Answer

**step1** Simplifying the fractions in the equation

The given equation is $$\frac{2}{4}x+1=\frac{6}{3}$$.
First, we simplify the fractions present in the equation.
The fraction $$\frac{2}{4}$$ means 2 divided by 4. Both the numerator (2) and the denominator (4) can be divided by their common factor, which is 2.
$$2 \div 2 = 1$$
$$4 \div 2 = 2$$
So, $$\frac{2}{4}$$ simplifies to $$\frac{1}{2}$$.
Next, we simplify the fraction $$\frac{6}{3}$$. This means 6 divided by 3.
$$6 \div 3 = 2$$
So, $$\frac{6}{3}$$ simplifies to $$2$$.
After simplifying the fractions, the equation becomes $$\frac{1}{2}x + 1 = 2$$.

**step2** Determining the value of the term with 'x'

The simplified equation is $$\frac{1}{2}x + 1 = 2$$.
This equation tells us that when "one-half of x" is added to 1, the result is 2.
To find out what "one-half of x" must be, we can think: "What number, when increased by 1, gives 2?"
To find this number, we subtract 1 from 2.
$$2 - 1 = 1$$
So, "one-half of x" is equal to 1. This can be written as $$\frac{1}{2}x = 1$$.
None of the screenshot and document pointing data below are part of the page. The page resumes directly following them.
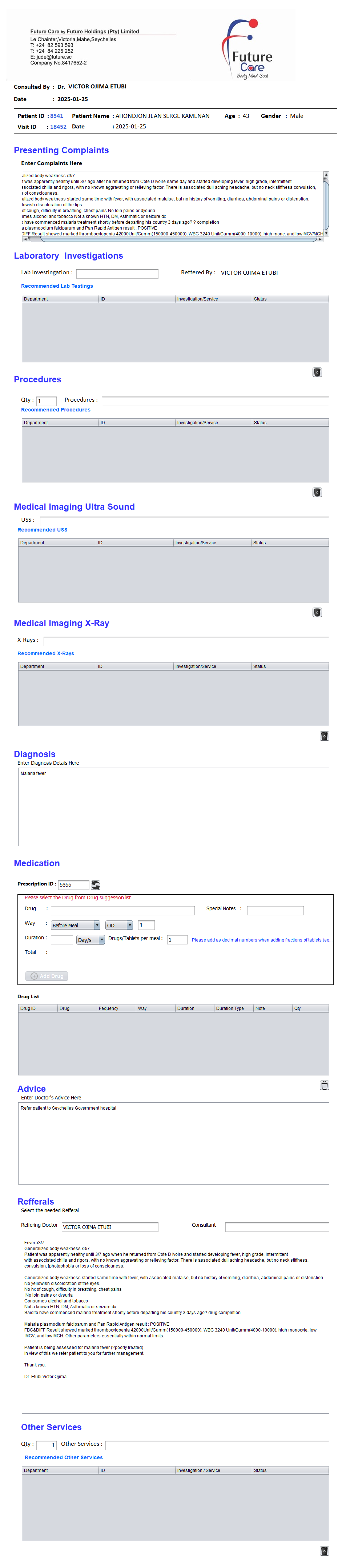Image resolution: width=338 pixels, height=1568 pixels.
Task: Open the Before Meal dropdown
Action: (75, 924)
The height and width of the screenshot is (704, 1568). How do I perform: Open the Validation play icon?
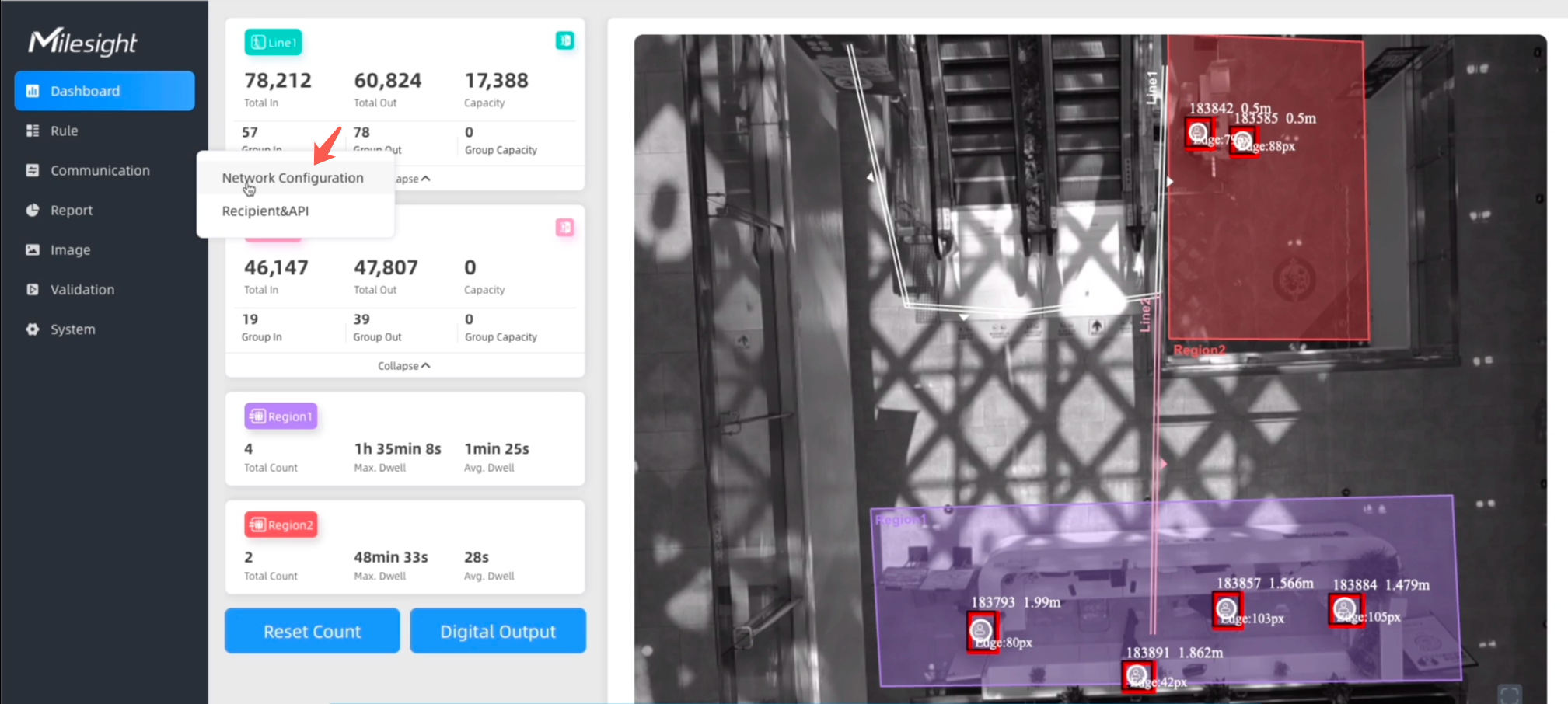(33, 289)
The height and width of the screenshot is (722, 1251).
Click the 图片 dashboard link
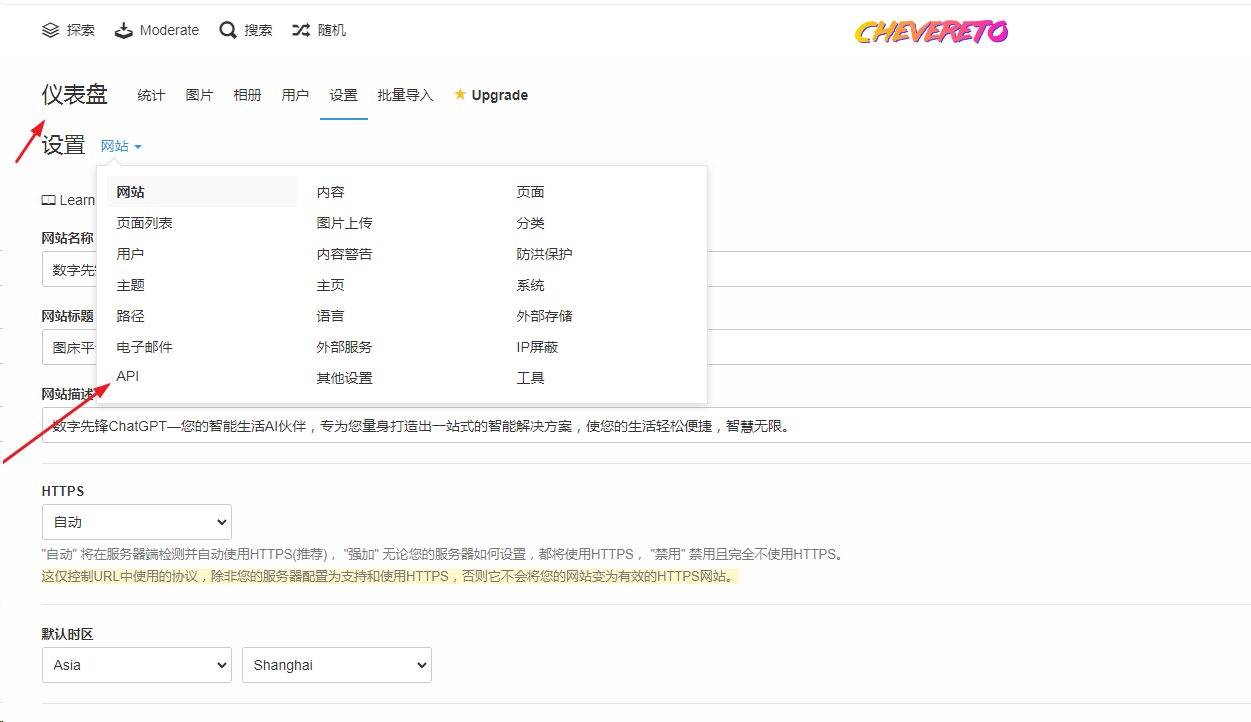(x=199, y=95)
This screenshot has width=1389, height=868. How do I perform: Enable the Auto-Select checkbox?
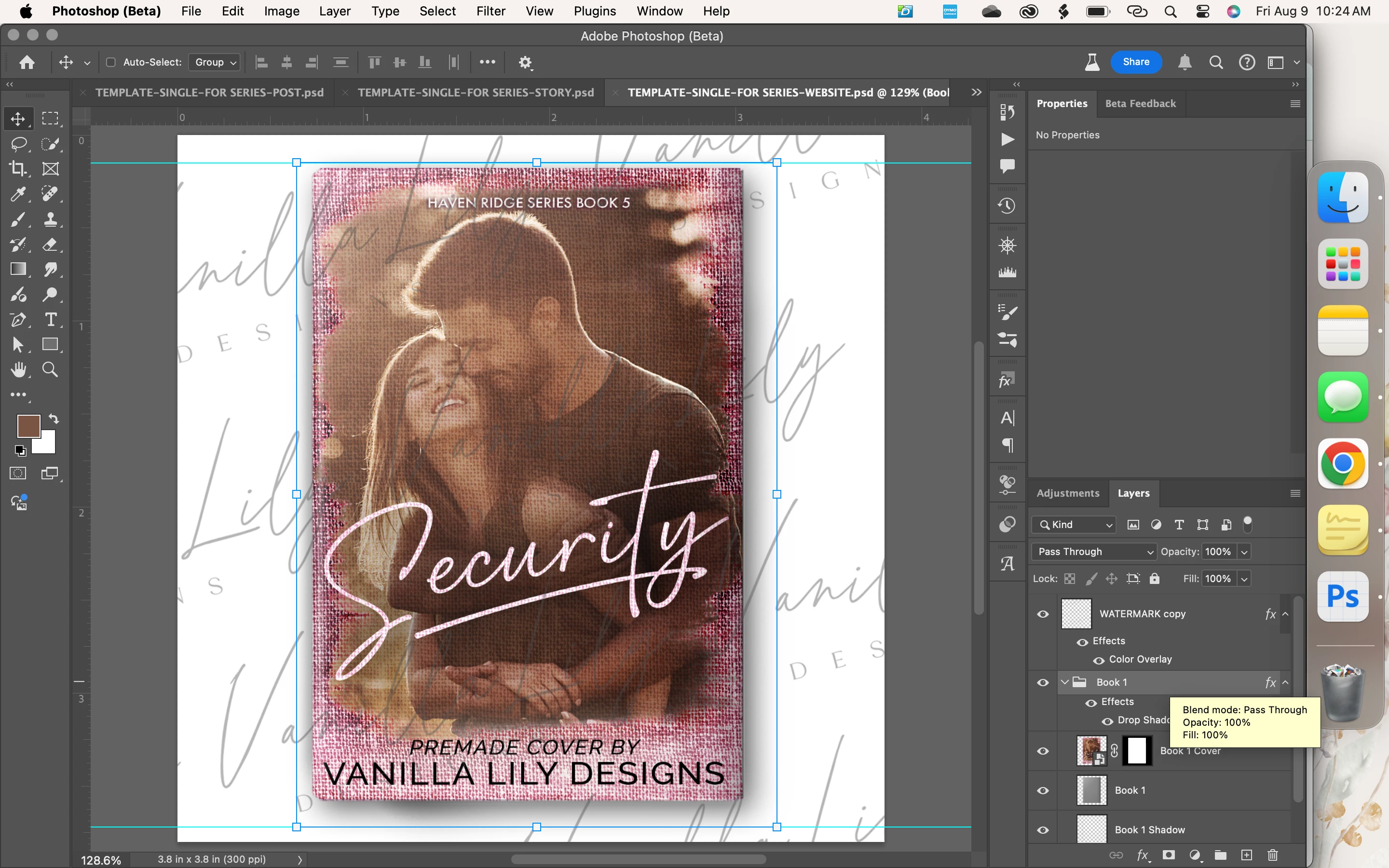111,62
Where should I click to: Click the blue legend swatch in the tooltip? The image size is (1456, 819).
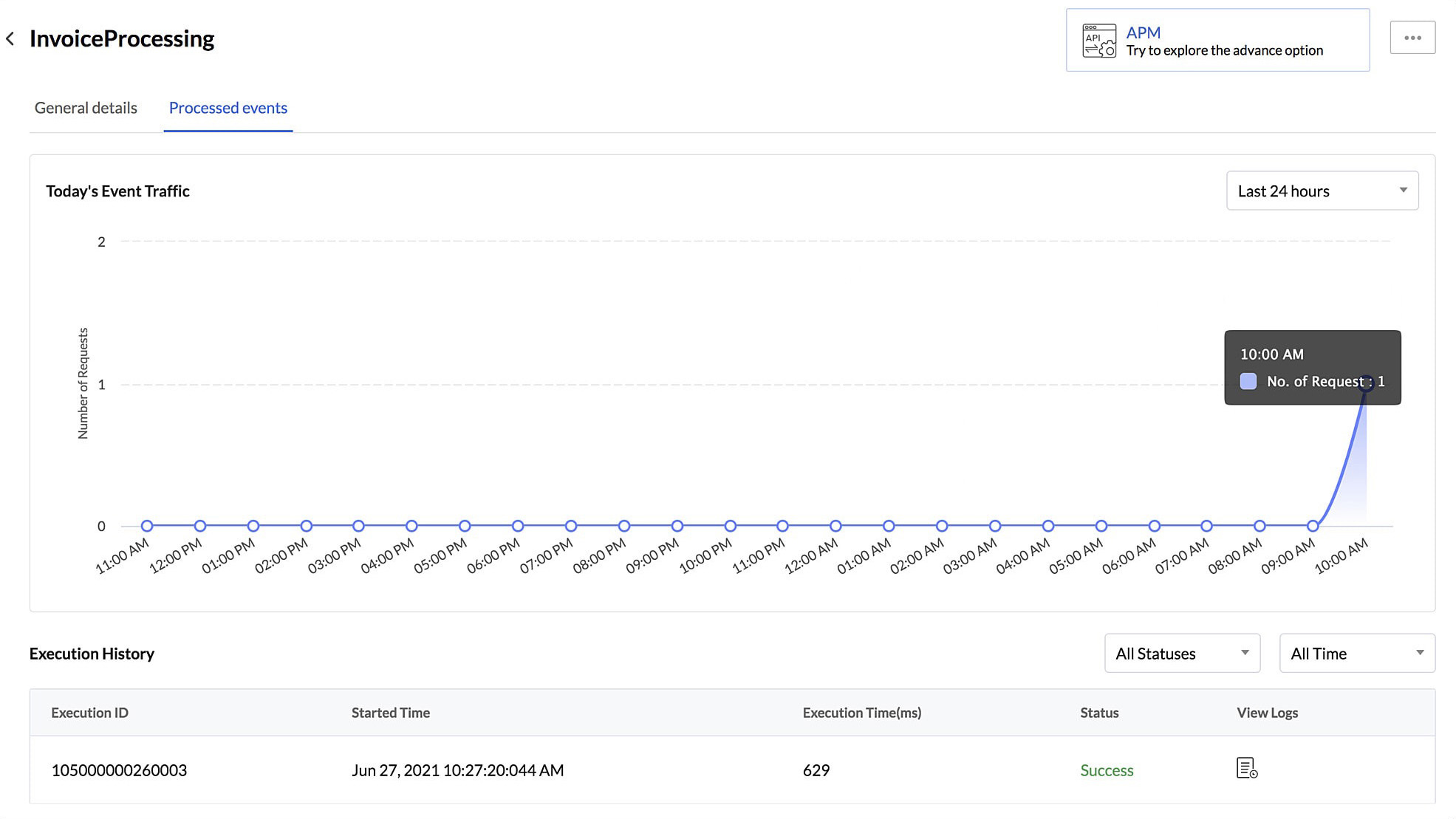[x=1248, y=382]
**step3** Finding the value of x

From the previous step, we found that "one-half of x" is 1. This means if we take a number, and divide it into two equal parts, each part is 1.
To find the original number (x), we need to put these two parts back together.
If one part is 1, then two parts would be $$1 + 1$$ or $$1 \times 2$$.
$$1 \times 2 = 2$$
Therefore, the value of x is 2.